1. **Identify the problem point:** First, I looked at the function $(4-x)^{-0.9}$. When $x$ is really close to 4 (like $3.999$), $(4-x)$ is really small and positive ($0.001$). Raising a tiny positive number to a negative power means it gets super big! So, the function "blows up" at $x=4$. This means it's an improper integral.

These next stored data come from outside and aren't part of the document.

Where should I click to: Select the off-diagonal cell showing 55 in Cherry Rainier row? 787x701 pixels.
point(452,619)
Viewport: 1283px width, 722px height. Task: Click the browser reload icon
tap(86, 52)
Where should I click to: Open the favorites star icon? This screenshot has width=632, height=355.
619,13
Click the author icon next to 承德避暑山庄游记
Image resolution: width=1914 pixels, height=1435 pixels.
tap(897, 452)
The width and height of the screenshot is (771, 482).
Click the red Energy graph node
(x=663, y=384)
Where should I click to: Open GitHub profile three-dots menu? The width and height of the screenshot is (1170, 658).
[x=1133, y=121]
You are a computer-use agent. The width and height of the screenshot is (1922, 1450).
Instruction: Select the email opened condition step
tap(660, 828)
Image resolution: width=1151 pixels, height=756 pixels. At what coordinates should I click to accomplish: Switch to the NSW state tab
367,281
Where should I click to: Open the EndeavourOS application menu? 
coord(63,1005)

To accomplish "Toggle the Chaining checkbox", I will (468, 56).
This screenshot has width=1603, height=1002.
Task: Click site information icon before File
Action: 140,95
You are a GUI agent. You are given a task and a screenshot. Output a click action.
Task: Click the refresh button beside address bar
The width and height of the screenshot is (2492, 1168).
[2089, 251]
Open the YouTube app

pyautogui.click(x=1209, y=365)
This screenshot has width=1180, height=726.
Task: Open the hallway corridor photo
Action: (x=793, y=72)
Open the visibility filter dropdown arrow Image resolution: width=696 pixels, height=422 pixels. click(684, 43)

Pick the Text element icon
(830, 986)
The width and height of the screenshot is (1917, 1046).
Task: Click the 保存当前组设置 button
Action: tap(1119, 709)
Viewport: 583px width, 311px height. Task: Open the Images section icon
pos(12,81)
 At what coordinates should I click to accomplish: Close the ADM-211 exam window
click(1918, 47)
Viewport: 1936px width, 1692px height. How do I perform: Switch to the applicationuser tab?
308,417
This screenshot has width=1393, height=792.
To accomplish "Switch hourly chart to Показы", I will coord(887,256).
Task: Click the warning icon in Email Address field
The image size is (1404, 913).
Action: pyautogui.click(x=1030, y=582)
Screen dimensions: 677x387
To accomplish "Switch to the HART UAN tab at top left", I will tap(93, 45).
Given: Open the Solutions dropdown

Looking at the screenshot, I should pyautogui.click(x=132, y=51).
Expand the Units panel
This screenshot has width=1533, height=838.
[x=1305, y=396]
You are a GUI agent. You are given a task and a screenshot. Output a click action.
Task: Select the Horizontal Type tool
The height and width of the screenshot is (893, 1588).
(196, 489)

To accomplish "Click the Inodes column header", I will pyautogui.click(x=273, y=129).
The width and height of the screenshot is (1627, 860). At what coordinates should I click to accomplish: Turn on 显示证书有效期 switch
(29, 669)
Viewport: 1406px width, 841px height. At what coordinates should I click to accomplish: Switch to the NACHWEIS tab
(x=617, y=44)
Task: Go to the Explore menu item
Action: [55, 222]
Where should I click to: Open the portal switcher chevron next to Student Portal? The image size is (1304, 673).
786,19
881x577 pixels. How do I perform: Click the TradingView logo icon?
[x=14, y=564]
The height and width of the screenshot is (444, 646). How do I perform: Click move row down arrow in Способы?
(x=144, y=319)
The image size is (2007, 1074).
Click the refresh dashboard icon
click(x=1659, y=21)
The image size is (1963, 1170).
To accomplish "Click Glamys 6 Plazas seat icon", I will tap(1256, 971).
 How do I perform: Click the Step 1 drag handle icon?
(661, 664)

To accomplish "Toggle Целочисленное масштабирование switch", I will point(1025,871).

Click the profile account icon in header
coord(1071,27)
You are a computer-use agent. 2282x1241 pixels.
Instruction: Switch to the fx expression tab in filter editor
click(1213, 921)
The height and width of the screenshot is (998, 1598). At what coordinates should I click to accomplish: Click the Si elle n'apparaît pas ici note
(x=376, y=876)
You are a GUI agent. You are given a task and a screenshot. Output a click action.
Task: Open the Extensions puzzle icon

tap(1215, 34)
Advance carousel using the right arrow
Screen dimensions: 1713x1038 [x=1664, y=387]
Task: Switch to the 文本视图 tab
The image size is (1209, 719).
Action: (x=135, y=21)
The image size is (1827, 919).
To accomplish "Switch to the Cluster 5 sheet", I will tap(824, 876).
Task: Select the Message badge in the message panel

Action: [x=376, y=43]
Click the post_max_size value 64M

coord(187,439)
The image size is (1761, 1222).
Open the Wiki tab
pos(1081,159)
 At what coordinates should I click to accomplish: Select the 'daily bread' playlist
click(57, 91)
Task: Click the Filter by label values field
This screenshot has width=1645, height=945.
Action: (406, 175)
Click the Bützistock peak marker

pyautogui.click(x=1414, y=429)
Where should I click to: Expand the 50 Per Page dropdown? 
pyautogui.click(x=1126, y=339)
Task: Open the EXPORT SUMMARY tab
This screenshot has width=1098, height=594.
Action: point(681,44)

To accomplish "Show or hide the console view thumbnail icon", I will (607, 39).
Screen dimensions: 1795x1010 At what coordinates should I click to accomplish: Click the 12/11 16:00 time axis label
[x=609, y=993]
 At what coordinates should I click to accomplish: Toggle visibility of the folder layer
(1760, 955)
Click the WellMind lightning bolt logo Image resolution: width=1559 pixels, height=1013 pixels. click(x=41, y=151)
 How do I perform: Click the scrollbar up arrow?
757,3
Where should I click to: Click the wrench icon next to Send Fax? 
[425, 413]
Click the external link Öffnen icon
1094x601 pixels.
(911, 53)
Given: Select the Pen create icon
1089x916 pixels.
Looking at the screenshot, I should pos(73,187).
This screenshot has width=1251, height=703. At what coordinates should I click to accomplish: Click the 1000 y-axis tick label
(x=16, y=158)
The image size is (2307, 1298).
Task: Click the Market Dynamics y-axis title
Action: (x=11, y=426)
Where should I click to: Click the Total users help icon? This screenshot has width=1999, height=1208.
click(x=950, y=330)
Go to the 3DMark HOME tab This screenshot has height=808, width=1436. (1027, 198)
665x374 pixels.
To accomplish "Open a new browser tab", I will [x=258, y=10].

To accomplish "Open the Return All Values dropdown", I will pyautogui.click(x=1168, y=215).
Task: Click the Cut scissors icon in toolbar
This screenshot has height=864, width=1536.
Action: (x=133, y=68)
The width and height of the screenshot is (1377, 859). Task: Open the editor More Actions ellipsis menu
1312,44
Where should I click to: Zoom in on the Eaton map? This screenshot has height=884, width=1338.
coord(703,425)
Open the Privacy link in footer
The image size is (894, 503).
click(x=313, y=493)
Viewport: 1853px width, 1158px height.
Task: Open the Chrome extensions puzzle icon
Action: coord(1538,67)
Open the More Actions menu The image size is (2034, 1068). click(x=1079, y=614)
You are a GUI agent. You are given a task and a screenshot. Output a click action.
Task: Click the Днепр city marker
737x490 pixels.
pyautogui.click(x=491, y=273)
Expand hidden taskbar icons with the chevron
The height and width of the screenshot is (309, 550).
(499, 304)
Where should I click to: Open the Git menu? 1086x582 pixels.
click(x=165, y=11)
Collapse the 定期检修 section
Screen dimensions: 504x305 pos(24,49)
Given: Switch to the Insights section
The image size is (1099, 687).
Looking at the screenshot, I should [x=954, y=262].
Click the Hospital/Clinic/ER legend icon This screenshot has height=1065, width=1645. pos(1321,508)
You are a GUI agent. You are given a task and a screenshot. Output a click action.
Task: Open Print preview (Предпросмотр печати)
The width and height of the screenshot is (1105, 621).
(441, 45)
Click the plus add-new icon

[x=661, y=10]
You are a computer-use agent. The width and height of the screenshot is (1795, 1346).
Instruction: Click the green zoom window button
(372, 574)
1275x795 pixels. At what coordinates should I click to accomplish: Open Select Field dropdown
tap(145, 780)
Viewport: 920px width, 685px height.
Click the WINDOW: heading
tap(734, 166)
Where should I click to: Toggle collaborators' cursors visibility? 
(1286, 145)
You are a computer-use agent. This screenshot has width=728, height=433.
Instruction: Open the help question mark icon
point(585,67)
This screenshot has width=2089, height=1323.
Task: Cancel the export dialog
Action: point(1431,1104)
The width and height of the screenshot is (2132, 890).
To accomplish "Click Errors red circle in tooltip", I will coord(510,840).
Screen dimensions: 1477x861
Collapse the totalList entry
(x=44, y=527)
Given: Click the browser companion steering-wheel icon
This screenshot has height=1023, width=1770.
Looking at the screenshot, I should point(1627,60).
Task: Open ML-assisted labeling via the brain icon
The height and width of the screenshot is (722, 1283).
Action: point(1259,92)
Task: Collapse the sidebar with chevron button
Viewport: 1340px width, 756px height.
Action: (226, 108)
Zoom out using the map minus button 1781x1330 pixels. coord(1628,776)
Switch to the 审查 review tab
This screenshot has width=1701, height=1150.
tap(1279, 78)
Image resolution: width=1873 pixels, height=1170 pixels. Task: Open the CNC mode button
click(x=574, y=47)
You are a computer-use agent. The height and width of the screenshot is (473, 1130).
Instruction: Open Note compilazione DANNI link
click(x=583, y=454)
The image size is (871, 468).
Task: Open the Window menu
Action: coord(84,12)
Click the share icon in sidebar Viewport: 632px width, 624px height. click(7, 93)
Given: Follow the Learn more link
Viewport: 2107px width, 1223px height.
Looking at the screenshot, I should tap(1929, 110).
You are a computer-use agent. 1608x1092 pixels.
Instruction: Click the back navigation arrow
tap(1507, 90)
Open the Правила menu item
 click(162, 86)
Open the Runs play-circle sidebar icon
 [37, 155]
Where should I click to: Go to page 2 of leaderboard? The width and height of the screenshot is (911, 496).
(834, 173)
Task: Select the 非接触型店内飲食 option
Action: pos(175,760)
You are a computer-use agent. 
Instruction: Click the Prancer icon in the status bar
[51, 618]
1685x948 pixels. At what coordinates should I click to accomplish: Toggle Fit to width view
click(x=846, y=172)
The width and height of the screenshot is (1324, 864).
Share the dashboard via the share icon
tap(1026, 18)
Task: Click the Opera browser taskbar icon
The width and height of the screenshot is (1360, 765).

2. **Use a limit to handle the problem point:** To deal with this "blow up," we replace the problematic limit (4) with a variable (let's call it $b$) and take a limit as $b$ approaches 4 from the left side (since our integration interval is from 2 to 4).
$$ \int_{2}^{4}(4-x)^{-0.9} d x = \lim_{b \to 4^-} \int_{2}^{b}(4-x)^{-0.9} d x $$

3. **Make it easier to integrate using substitution:** The term $(4-x)$ inside the power makes it a bit tricky. I used a trick called "u-substitution." I let $u = 4-x$.
* Then, the "little change" $du$ is equal to the negative of the "little change" $dx$. So, $du = -dx$, which means $dx = -du$.
* I also changed the limits of integration for $u$:
* When $x=2$, $u = 4-2 = 2$.
* When $x=b$, $u = 4-b$.
* So, the integral inside the limit becomes:
$$ \int_{u=2}^{u=4-b} u^{-0.9} (-du) = -\int_{2}^{4-b} u^{-0.9} du $$

4. **Integrate the function:** Now the integral looks much friendlier! We use the power rule for integration, which says $\int x^n dx = \frac{x^{n+1}}{n+1}$. Here, $n = -0.9$.
$$ -\left[\frac{u^{-0.9+1}}{-0.9+1}\right]_{2}^{4-b} = -\left[\frac{u^{0.1}}{0.1}\right]_{2}^{4-b} $$
Since dividing by $0.1$ is the same as multiplying by $10$:
$$ -\left[10u^{0.1}\right]_{2}^{4-b} $$

5. **Plug in the limits of integration:** Now, I'll put back the $u$ values for the upper and lower limits:
$$ - (10(4-b)^{0.1} - 10(2)^{0.1}) $$
$$ = -10(4-b)^{0.1} + 10(2)^{0.1} $$

6. **Take the limit:** Finally, I took the limit as $b$ approaches 4 from the left side:
$$ \lim_{b \to 4^-} \left(-10(4-b)^{0.1} + 10(2)^{0.1}\right) $$
As $b$ gets closer and closer to 4 from the left, $(4-b)$ gets closer and closer to 0 (but stays positive). Any positive number raised to a positive power (like $0.1$) that's getting closer to 0, also gets closer to 0. So, $(4-b)^{0.1}$ goes to 0.
$$ -10(0) + 10(2)^{0.1} $$
$$ = 0 + 10(2)^{0.1} $$
$$ = 10(2)^{0.1} $$

7. **Conclusion:** Since the limit exists and is a finite number, the integral **converges**, and its value is $10 \cdot 2^{0.1}$.